How Much Can Provision of Eyeglasses Improve Reading Performance in High-Poverty Schools – The Abell Foundation 03/01/2016 – 03/01/2018
We are carrying out a rigorous cluster-randomized evaluation of the provision of school-based vision assessments and eyeglasses to students who need them in high-poverty schools. The study involves 127 elementary and middle schools in Baltimore randomly assigned to either receive glasses or to continue as before (the control group will receive medically necessary glasses one or two years later). Combines funding from Abell and Arnold.
Vision for Chicago – Sponsored by the Robert and Diane Levy Family Foundation and the Laura and John Arnold Foundation – 2016-2019
This study extends our work beyond Baltimore to determine how much the impact of receiving free glasses on academic performance can be improved in the Chicago Public School District. We will engage teachers, principals, parents, and children, and evaluate the effect of professional development materials and other strategies to encourage students to wear their glasses every day, to take care of them, and to seek replacements if necessary.

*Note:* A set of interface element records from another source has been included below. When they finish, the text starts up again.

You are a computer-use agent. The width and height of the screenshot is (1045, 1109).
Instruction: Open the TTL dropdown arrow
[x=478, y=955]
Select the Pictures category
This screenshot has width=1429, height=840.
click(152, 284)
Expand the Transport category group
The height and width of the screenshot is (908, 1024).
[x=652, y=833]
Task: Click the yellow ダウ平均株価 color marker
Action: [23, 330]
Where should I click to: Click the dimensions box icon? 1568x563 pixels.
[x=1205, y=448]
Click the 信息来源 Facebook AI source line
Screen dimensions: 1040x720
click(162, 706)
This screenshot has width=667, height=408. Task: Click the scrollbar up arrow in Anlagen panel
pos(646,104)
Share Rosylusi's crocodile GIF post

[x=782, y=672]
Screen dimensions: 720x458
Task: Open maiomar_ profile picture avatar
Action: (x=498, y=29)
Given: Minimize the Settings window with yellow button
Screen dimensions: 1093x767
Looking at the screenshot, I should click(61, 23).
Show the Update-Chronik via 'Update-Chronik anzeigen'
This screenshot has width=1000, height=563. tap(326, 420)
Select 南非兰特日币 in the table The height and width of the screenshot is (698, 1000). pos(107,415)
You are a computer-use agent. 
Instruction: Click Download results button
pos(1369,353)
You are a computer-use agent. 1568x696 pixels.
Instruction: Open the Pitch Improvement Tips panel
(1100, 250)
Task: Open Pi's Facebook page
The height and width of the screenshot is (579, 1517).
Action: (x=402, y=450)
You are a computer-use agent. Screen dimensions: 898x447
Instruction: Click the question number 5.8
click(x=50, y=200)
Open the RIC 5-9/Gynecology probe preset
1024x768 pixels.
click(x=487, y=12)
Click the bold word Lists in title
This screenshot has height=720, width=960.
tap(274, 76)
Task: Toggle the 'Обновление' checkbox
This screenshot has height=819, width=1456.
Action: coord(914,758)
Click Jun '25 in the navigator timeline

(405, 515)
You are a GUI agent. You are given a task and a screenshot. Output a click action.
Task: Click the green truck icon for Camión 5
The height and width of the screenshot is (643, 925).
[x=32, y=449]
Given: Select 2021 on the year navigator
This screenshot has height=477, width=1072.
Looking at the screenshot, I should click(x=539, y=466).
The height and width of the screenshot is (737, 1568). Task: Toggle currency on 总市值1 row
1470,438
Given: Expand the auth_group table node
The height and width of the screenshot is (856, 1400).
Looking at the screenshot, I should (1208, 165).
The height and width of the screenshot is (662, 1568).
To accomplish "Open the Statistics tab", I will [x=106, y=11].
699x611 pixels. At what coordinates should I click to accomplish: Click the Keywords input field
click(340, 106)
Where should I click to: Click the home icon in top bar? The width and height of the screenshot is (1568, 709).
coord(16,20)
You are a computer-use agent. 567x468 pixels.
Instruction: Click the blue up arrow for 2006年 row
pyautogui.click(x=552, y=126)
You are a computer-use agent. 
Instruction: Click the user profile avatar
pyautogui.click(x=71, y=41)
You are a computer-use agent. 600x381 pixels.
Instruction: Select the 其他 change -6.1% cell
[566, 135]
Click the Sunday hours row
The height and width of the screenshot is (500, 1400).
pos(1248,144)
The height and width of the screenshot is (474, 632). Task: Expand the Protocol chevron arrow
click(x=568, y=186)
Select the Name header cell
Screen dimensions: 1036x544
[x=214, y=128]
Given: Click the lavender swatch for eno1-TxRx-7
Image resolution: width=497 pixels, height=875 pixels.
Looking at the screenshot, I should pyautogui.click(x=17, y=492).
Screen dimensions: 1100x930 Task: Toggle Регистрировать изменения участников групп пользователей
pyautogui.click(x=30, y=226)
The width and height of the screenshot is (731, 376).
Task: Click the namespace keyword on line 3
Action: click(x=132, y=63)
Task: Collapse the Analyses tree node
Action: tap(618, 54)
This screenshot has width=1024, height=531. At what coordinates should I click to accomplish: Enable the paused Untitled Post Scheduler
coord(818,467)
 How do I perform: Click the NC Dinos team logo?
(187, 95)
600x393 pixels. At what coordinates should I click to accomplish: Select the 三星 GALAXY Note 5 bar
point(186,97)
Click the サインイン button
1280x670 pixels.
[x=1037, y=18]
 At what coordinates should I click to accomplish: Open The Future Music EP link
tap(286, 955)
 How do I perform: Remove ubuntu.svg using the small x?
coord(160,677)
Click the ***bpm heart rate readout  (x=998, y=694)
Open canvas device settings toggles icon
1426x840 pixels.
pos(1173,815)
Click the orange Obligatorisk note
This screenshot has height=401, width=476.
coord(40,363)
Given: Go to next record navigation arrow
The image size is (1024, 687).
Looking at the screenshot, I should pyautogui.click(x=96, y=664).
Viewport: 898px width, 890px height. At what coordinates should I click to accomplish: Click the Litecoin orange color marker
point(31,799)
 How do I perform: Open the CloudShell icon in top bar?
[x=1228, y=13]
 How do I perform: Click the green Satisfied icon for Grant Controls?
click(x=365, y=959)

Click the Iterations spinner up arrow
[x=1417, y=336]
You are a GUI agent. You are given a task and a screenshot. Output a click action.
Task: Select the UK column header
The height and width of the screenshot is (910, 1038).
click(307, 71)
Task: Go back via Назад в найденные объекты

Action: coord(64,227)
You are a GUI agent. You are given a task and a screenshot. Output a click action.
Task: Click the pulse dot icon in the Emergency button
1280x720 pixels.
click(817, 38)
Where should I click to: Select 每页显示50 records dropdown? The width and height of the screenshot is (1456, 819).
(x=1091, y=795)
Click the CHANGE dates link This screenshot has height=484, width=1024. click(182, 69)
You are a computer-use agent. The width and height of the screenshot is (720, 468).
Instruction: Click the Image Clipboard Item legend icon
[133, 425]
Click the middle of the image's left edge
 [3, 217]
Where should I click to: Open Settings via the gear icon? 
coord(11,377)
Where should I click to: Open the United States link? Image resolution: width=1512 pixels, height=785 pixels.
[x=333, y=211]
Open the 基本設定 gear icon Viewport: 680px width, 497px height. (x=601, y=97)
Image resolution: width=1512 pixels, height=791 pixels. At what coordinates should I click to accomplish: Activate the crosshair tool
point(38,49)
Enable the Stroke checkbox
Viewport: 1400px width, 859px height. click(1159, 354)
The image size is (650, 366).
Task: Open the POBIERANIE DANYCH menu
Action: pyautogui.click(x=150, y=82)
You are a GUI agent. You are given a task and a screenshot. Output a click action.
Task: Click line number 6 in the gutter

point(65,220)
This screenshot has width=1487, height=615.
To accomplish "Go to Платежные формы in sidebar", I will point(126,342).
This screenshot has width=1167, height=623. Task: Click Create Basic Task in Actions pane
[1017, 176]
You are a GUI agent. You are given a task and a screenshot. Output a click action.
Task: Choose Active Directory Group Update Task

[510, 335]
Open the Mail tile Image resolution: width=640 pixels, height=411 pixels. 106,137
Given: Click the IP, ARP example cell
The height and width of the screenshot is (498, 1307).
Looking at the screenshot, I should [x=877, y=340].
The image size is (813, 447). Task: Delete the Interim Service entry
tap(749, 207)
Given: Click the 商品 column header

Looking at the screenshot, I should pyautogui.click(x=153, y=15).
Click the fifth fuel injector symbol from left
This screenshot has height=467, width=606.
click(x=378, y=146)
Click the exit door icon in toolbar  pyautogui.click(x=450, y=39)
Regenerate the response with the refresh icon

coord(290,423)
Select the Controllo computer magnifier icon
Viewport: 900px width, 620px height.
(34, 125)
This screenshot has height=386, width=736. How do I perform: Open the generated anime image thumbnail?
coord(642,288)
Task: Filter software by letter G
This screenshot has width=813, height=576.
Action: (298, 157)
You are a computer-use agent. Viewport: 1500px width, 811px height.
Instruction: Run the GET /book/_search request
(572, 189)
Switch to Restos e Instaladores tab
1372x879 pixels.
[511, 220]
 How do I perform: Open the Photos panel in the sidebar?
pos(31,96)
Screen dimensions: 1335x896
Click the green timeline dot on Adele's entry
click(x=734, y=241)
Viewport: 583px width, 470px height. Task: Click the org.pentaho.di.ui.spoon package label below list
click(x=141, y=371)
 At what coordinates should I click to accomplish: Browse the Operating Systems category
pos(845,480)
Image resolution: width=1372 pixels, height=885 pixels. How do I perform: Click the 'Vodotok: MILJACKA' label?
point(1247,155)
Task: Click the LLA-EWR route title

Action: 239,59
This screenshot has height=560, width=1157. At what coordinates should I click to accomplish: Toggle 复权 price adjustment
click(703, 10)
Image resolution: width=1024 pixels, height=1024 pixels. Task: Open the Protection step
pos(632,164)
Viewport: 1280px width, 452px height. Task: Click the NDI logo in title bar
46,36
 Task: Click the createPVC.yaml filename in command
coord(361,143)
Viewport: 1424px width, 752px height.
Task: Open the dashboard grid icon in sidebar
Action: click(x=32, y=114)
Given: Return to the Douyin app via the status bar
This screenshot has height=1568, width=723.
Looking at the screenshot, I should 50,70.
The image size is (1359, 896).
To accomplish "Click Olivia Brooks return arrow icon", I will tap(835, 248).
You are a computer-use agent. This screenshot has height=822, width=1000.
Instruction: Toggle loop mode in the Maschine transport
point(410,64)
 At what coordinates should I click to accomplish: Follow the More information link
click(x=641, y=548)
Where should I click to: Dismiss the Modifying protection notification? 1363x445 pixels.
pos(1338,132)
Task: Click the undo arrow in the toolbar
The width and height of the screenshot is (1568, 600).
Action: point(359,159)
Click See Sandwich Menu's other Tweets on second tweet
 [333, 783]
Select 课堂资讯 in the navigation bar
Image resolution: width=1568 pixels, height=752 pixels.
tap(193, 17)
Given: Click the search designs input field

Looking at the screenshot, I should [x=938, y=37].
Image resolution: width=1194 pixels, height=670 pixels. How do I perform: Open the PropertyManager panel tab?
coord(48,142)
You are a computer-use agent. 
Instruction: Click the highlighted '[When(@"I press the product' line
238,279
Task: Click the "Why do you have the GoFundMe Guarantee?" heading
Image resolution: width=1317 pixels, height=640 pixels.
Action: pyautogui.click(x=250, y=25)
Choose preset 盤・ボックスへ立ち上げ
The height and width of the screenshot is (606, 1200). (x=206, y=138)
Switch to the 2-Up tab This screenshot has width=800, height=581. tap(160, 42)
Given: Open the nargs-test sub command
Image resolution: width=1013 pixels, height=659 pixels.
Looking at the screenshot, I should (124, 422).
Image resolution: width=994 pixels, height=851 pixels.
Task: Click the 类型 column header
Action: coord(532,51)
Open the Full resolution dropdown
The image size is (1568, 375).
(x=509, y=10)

Arnold Foundation – Disseminating Info on Evidence-Based Policy in Education – 01/01/2016 – 04/30/2018
This grant supports the following key objectives: (1) create customized digital products, specifically the Best Evidence in Brief newsletter, to communicate research findings with diverse audiences, (2) continue regular blog posts for the Huffington Post, and (3) continue and expand the role of our center’s public policy representative.
English Language and Literacy Acquisition Validation: ELLA-V – USDOE: 01/01/13 – 12/31/17
CRRE is the third-party evaluator for Texas A&M University in the study of their English Language and Literacy Acquisition (ELLA) program under the Investing in Innovation Fund (i3) validation grant awarded to them by the Department of Education. We are conducting a randomized, controlled trial to validate the individual interventions of Project ELLA and determine the degree of impact on English acquisition for native Spanish-speaking students in grades K-3. This research is estimated to impact 75 elementary school campuses, 600 teachers, and 15,000 students across the state of Texas.